Sempat juga ada cerita mengenai dokter yang marah-marah kepada seorang pasien Jamkesmas, bahkan sang pasien disebut membebani negara karena miskin. Para perawat yang cuek jika ada pasien yang hanya berbekal kartu miskin saat menebus obatnya. Sebaliknya jika seseorang yang menebus obat di jalur umum, pelayananya penuh senyum.
Fasilitas juga parah. WC di kawasan itu banyak yang tak punya sarana air bersih. Kotor, jorok dan bau pesing jadi pemandangan lumrah di RS Bahtermas. Para penyewa kamar VIP bahkan ada yang terpaksa membeli air diluar karena toilet di kamar VIP tak menyediakan air. Koridor yang gelap dan rawan juga jadi masalah. Belum masalah premanisme di kawasan parker RS tersebut.
“Kritik yang disampaikan Menkes menjadi masukan buat kita agar bisa lebih baik lagi kedepan. Termasuk soal pelayanan mestinya sudah mengevaluasi diri bagi pihak yang belum maksimal melaksanakan tugasnya,” kata Saleh Lasata lagi. Makanya, ia setuju dengan rencana Menkes mendrop tenaga dokter di daerah ini, karena dianggap bisa jadi solusi dari persoalan pelayanan itu.

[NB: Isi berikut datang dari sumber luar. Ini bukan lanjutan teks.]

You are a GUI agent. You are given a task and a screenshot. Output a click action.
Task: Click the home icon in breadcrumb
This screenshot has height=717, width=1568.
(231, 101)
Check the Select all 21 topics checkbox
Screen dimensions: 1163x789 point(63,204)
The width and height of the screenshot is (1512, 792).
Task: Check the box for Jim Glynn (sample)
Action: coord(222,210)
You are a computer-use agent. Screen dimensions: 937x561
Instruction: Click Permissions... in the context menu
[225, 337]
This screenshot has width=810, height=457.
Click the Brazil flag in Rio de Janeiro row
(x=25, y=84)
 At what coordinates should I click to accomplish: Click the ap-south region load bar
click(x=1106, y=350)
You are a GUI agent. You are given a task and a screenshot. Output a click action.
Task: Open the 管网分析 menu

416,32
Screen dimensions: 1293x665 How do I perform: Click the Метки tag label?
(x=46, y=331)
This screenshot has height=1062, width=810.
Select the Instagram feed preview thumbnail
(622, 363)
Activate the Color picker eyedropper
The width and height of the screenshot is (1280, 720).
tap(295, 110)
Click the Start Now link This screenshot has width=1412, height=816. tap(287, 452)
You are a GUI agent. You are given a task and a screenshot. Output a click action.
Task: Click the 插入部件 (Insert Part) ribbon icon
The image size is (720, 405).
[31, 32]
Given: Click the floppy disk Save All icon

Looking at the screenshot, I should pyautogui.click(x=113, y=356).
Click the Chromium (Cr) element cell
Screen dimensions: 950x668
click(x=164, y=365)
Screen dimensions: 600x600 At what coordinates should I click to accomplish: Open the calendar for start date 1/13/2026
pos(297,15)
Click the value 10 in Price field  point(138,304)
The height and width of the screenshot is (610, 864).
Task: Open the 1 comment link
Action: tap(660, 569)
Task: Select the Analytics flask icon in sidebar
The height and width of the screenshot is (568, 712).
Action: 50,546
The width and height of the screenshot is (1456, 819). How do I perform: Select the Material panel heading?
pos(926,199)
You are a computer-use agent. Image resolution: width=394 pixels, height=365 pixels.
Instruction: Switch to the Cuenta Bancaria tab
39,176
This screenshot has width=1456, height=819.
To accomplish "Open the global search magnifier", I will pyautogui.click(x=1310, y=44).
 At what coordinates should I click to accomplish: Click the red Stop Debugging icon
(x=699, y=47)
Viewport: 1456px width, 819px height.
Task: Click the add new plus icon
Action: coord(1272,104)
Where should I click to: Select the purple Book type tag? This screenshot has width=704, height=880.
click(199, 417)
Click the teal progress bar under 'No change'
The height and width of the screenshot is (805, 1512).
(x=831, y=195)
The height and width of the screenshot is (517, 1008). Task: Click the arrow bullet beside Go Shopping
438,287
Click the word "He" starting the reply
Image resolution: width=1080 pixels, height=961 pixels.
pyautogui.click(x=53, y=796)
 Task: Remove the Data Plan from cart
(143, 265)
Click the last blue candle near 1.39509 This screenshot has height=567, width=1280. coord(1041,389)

Minimal kesalahan yang sama sebagaimana sebelumnya tidak lagi terulang. Bahkan, bisa saja dokter yang selama ini dianggap bandel akan tergusur dengan kehadiran mereka itu.
“Pastinya kita berharap pelayanan sudah harus lebih baik. Jangan lagi ada diskriminasi,” tandasnya. Sejauh ini memang rasio doker di Sultra masih kurang, meskipun secara statistik bertambah, yakni rasio dokter spesialis 2,31 (2007) menjadi 3,07 (2011), standar 4 orang/100 ribu penduduk, sedangkan rasio Dokter umum 9,94 (2007) menjadi 19,5 (2011), standar 25 orang/100 ribu). Keadaan ini diduga menjadi alasan yang membuat para dokter itu jual mahal.